ちなみに@Aなどという特殊文字は、macでは見れないらしいから、あまり使わない方がいいかも知れない。

Entry.04『赤い糸』さゆりさん
私にはこういう気持ちが良く解りません。幸せなのかも知れないけれど、結局は物足りないと感じている奥さん(とっても暇でする事さえも考えつかないとしか思えない)が、アバンチュール(古)とまではいかなくとも、何かを期待してメル友を求めるというそういった心境が、理解出来ないんですよね。ひょっとしたら赤い糸で結ばれているのかも知れないと考えるのは、仕方がない事だとは思いますが、一度諦めたのならば、何故ずっとそんな事を考えないように出来ないのか…。何故昔想っていた男の物を後生大事にいつまでも持ち続けているのか…。
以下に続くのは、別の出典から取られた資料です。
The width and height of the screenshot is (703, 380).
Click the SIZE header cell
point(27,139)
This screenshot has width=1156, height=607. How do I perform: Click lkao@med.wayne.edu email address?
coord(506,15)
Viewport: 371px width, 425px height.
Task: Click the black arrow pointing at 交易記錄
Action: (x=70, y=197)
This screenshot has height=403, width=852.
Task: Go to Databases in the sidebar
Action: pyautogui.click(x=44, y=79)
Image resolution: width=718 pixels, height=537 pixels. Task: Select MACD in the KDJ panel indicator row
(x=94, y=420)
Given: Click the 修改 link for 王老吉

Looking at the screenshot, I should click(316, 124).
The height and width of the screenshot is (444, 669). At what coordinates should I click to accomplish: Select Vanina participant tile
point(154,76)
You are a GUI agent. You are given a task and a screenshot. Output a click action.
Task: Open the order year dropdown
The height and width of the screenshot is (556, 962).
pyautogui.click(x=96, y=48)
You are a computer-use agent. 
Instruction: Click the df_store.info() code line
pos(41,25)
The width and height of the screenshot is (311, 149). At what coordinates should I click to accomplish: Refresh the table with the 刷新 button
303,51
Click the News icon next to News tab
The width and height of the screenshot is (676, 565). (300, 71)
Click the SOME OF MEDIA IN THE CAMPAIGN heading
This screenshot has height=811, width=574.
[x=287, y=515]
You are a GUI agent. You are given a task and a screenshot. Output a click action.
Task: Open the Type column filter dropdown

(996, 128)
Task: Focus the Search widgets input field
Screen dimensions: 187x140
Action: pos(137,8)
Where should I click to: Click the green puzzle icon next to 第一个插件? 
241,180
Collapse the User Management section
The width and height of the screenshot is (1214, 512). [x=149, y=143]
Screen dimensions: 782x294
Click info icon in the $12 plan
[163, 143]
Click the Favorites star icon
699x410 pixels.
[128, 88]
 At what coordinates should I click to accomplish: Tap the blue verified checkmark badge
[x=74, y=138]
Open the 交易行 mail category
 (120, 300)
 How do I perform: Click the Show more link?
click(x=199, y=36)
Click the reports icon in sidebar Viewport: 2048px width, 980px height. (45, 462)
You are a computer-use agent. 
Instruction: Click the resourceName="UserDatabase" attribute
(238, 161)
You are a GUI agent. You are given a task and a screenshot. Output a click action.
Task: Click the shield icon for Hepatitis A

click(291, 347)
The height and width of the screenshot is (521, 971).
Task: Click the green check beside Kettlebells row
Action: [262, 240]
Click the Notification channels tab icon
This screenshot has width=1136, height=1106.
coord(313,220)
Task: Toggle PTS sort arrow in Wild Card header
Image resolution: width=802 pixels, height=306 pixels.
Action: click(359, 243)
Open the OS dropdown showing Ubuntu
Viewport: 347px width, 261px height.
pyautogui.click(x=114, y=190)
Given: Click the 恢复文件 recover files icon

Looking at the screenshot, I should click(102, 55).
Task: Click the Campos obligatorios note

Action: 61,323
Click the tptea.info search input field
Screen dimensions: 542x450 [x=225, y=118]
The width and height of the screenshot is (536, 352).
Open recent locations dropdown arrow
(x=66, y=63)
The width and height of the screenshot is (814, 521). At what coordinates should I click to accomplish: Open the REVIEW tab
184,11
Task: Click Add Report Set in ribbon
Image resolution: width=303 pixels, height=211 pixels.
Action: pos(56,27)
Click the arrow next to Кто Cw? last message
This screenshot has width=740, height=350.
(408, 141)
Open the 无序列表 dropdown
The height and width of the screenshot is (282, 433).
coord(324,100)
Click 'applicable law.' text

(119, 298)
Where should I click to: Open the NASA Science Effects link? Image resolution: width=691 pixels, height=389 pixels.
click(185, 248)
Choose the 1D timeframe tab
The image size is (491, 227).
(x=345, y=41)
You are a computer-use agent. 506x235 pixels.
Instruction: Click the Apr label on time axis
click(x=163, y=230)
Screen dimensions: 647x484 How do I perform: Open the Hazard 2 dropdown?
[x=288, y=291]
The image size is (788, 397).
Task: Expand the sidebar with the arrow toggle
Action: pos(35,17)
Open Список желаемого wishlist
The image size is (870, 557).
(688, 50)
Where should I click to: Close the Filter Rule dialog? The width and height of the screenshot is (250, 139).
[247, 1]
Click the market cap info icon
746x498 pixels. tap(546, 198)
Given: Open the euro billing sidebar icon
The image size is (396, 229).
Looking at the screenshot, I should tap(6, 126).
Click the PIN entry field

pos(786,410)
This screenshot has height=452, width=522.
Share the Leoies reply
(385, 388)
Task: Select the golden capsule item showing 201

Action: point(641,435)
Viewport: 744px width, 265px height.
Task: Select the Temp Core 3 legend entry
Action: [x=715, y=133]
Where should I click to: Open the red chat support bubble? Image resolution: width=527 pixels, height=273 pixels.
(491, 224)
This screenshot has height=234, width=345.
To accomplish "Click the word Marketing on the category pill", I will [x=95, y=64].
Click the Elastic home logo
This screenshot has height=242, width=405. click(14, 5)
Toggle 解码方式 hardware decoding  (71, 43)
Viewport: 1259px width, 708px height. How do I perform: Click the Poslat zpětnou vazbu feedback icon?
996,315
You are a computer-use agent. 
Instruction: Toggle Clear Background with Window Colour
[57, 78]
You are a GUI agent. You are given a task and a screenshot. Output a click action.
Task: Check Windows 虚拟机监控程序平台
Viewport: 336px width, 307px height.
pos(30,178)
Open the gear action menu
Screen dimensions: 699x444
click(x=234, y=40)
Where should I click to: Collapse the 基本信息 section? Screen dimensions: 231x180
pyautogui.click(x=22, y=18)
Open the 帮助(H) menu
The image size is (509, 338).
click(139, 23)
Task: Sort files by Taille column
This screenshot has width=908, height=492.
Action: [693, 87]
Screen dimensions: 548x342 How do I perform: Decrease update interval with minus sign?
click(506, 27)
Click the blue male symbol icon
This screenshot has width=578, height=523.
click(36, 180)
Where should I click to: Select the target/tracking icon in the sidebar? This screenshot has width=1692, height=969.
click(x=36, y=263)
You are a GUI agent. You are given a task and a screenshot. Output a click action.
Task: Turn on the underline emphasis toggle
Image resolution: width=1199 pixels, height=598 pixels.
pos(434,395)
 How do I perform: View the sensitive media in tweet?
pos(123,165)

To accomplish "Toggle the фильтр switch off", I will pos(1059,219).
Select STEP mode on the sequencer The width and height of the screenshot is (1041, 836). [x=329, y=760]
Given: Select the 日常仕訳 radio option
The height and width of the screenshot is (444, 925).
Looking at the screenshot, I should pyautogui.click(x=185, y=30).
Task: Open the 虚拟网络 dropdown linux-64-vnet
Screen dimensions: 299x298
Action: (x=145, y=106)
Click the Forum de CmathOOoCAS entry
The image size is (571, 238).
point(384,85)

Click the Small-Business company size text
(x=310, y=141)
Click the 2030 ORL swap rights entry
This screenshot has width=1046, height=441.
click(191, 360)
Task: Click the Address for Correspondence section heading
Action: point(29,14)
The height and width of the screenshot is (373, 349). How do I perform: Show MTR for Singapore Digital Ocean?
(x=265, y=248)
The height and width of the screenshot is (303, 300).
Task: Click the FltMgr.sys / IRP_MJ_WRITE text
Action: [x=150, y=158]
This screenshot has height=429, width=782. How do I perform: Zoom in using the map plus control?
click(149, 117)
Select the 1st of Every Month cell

結局は諦めていないのだろうけれども、なんだかこういう主人公の気持ちって私は好きにはなれないんです。もっともこういう心情があるからこその文学なんだろうけど、男と女ってなんかこういった話しばかりじゃ面白くも何ともないという考えのエンタメ志向としては、私には苦手な分野でした。

Entry.05『理論的に生きれば今日は吉。』左右田紗葵さん
今までにこんなに現実的に感じるオチの持って行き方は無かったように思う。オチと書いてしまったが、もちろんオチを狙った作品ではないだろう。ただ淡々と書かれていると文学してるなぁと感じてしまう。文章の運びも凄い。文字数オーバーが少し残念ではあるが、そんな事はこの際構わない。読み応えがあった。

Entry.06『参観日』青野 岬さん
始め、両親が離婚していて、参観日には祖母が来るのかと思ったが、どうやらそうではないらしい。母親も働いていて忙しくて来れないから、祖母が代理で来る。が正しい解釈のようだ(笑)どうも「母親が同居している祖母」という文章を、「母親が(、私と)同居している祖母」→(自分と母親とは別に暮らしている)と読んでしまったからのようだ。私も文章を書く時に気にはしているのだが、やっぱり言葉って難しいなぁと考えさせられた。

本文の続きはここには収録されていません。